Figure 8. Radiograph showing the UL1 back-filled with gutta-percha.

Discussion

The case presented was very challenging owing to the wide open apex, presence of peri-radicular infection and the thin root walls. The tooth, a central incisor, was in the aesthetic zone in a 16-year-old male. It was decided, from the outset, to root treat the tooth. Other possible treatment options, such as an implant or the provision of an adhesive bridge, were discarded. The implant option was ruled out as the patient's dento-alveolar development may not have ceased, as well as for aesthetic considerations.12 The provision of an adhesive bridge was not an ideal option, again on aesthetic grounds, and loss of bone in the area was likely as a consequence of extraction of the tooth. The latter may well have complicated possible future implant work. Understandably, the root canal treatment option was also preferred by the patient as he was very keen to save his own tooth.

Calcium hydroxide has been used successfully for root end closure for a large number of years.13 This technique, however, requires long periods of time for apexification to take place, which can be anything from 3−24 months.14 It was judged that this case, having a wide apical diameter and thin root walls, would not lend itself favourably to multiple calcium hydroxide applications. Compliance can also be an issue with young patients.15

An alternative technique to the use of calcium hydroxide is the placement of an MTA plug.5 MTA provides a predictable treatment outcome in root end closure and was considered as the preferred option in this case. The handling properties of MTA, however, can be difficult.16 Accordingly, the access cavity was widened to enhance visibility of the root apex and provide straight line access.
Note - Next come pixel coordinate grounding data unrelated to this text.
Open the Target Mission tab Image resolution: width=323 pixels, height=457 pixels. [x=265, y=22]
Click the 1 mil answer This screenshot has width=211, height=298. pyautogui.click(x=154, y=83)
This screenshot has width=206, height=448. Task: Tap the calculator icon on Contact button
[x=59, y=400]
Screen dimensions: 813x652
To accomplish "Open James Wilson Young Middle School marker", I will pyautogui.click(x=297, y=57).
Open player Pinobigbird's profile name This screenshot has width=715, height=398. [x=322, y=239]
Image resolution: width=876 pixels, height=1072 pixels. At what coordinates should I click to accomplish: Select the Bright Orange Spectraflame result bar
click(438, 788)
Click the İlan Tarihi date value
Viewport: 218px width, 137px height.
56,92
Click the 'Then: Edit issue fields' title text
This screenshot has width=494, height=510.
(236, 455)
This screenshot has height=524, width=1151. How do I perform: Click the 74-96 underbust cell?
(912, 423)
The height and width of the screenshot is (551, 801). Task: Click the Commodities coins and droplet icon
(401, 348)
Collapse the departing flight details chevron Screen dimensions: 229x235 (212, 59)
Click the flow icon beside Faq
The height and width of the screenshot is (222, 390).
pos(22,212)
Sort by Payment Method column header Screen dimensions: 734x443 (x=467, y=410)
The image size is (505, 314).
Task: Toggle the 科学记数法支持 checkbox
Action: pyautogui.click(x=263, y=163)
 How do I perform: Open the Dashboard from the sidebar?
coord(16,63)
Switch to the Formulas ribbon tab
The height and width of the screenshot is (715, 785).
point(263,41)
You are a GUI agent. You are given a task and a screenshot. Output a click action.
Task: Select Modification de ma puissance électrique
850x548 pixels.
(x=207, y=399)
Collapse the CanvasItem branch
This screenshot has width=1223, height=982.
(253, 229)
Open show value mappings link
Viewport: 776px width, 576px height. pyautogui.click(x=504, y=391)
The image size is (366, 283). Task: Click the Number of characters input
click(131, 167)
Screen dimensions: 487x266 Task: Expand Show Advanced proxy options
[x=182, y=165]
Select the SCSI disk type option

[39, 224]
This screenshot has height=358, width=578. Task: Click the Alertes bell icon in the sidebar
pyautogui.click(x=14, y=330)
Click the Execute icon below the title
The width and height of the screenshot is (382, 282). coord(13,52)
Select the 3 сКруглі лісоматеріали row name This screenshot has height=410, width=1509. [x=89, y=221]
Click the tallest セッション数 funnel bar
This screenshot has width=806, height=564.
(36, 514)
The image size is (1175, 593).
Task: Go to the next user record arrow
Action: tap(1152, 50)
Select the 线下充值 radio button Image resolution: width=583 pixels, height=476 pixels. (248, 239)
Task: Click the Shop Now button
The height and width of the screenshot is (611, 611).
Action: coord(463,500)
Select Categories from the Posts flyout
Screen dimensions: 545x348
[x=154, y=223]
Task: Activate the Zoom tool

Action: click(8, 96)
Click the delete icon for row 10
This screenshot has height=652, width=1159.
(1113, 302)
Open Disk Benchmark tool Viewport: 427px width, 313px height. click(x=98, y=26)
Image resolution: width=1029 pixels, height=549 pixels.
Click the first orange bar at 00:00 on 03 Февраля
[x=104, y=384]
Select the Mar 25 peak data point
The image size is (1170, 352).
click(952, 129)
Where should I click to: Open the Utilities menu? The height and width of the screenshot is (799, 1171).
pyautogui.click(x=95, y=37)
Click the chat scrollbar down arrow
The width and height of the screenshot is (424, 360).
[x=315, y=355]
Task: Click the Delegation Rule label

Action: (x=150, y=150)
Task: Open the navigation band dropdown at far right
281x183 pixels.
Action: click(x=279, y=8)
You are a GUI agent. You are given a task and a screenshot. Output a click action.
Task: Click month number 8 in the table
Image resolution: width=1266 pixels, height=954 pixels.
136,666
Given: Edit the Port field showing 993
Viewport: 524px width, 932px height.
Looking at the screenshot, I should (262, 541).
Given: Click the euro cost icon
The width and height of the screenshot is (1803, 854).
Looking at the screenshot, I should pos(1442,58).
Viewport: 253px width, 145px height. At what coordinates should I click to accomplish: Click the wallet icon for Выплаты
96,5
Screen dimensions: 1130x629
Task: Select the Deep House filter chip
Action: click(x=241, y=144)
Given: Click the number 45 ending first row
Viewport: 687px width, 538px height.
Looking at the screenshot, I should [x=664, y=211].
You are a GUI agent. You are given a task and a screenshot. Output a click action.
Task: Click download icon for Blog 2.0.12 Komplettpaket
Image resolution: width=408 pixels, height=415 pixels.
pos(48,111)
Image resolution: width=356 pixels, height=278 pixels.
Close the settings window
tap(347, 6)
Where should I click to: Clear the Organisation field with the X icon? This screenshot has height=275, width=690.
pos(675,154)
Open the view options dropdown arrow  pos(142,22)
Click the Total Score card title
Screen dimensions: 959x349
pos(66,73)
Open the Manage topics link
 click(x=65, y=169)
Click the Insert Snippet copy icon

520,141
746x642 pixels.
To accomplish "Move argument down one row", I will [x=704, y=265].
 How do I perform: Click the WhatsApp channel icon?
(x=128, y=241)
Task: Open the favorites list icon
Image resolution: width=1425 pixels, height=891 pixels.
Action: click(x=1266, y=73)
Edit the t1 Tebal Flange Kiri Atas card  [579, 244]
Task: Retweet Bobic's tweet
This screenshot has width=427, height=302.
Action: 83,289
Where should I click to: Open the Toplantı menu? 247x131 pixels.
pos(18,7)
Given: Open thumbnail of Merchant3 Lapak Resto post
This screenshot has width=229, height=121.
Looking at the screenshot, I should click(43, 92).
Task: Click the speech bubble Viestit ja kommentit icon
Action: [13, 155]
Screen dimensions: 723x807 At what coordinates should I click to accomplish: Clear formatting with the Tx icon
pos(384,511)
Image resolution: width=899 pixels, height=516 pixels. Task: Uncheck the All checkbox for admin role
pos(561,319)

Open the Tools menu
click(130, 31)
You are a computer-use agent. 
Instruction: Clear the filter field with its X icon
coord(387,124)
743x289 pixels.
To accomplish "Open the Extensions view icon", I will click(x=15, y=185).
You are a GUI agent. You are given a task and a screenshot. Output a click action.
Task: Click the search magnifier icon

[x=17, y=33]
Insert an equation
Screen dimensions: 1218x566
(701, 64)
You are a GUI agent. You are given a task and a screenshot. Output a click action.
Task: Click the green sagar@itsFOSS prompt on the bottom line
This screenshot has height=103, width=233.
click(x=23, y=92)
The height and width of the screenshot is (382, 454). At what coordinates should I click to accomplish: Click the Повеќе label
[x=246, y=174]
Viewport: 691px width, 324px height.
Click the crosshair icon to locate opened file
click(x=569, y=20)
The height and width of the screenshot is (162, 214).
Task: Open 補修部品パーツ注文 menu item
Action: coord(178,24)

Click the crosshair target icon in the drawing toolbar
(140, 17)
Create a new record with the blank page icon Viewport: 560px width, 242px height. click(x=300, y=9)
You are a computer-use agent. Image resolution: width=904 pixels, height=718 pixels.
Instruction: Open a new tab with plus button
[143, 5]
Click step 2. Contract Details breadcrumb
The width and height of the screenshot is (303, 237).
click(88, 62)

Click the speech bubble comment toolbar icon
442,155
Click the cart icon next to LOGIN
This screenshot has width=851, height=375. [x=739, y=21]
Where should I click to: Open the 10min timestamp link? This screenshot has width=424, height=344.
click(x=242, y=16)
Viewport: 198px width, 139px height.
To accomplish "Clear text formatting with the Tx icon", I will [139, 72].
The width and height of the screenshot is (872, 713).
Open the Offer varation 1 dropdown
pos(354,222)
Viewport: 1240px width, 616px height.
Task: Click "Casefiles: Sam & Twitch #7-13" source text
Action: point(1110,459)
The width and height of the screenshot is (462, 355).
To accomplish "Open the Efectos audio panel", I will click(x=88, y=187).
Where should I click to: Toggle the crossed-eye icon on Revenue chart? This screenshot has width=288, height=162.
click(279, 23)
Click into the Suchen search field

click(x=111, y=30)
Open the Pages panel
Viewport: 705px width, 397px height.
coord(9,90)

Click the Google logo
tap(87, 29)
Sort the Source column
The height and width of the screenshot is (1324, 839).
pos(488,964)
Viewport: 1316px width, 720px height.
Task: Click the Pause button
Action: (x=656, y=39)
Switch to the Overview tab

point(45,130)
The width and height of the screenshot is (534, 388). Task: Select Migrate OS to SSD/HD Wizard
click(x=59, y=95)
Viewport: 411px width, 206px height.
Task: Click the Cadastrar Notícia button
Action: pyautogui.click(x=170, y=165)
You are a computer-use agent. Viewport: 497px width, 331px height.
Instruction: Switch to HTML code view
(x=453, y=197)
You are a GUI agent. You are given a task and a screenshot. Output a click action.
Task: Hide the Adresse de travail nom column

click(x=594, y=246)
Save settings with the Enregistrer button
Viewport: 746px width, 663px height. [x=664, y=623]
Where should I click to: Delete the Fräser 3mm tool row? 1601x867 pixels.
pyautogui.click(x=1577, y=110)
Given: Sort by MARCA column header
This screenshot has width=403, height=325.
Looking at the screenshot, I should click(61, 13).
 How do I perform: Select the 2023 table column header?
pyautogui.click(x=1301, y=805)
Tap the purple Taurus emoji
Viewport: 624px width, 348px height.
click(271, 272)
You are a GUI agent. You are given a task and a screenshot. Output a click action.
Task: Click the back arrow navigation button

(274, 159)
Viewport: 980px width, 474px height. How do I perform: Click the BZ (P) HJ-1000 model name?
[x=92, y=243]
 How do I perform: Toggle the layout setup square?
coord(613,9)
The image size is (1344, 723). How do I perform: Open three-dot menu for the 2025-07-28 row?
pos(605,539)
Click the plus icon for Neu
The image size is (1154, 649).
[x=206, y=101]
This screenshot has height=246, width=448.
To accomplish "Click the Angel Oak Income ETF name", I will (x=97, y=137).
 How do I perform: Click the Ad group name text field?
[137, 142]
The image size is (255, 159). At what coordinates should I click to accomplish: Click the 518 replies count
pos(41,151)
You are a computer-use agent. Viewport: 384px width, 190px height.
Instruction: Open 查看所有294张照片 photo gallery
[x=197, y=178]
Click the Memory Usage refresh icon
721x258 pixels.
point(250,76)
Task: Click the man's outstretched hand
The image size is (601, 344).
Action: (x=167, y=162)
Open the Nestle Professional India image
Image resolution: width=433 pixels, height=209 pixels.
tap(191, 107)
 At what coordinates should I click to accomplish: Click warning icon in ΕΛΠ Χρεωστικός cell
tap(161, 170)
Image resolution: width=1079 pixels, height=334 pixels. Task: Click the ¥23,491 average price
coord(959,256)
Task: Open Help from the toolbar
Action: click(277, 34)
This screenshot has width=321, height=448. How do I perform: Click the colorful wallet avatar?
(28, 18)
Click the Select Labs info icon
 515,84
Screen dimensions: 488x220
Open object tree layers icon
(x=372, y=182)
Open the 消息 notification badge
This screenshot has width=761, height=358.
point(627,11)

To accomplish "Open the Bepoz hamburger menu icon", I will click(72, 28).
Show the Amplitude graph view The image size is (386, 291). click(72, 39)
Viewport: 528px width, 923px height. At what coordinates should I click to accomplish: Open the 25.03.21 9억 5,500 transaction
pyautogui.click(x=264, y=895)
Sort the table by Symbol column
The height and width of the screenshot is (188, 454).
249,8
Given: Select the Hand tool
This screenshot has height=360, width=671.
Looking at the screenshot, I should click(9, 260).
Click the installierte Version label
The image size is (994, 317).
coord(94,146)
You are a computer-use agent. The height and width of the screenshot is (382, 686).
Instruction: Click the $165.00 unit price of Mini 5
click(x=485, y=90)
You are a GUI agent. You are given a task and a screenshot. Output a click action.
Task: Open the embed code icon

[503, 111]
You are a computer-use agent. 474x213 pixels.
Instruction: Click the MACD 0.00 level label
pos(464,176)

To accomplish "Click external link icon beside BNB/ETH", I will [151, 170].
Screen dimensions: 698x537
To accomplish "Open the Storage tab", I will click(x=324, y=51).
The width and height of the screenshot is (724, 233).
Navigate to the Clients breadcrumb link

The tooth had a necrotic pulp, therefore, calcium hydroxide was used as an interim dressing to decrease the bacterial infection.17 The treatment was completed over a period of two months and a very satisfactory result was obtained, as demonstrated in Figure 8, which shows periradicular healing. The use of the operating microscope was essential to enable direct placement of the MTA at the apical extent of the root. A feature of the technique was the use of the MAP system. This system played a pivotal role in placing the MTA accurately at the correct depth through use of the rubber stops. The compaction was satisfactory, which was verified radiographically, with no voids present (Figure 7). In this way, a superior result was obtained and also, a surgical approach with retrograde placement of MTA was avoided. It is recognized that orthograde delivery of MTA in such situations is more technique sensitive.18,19 The operator, therefore, needs to follow a systematic approach, as outlined in this case, to ensure a good and predictable outcome.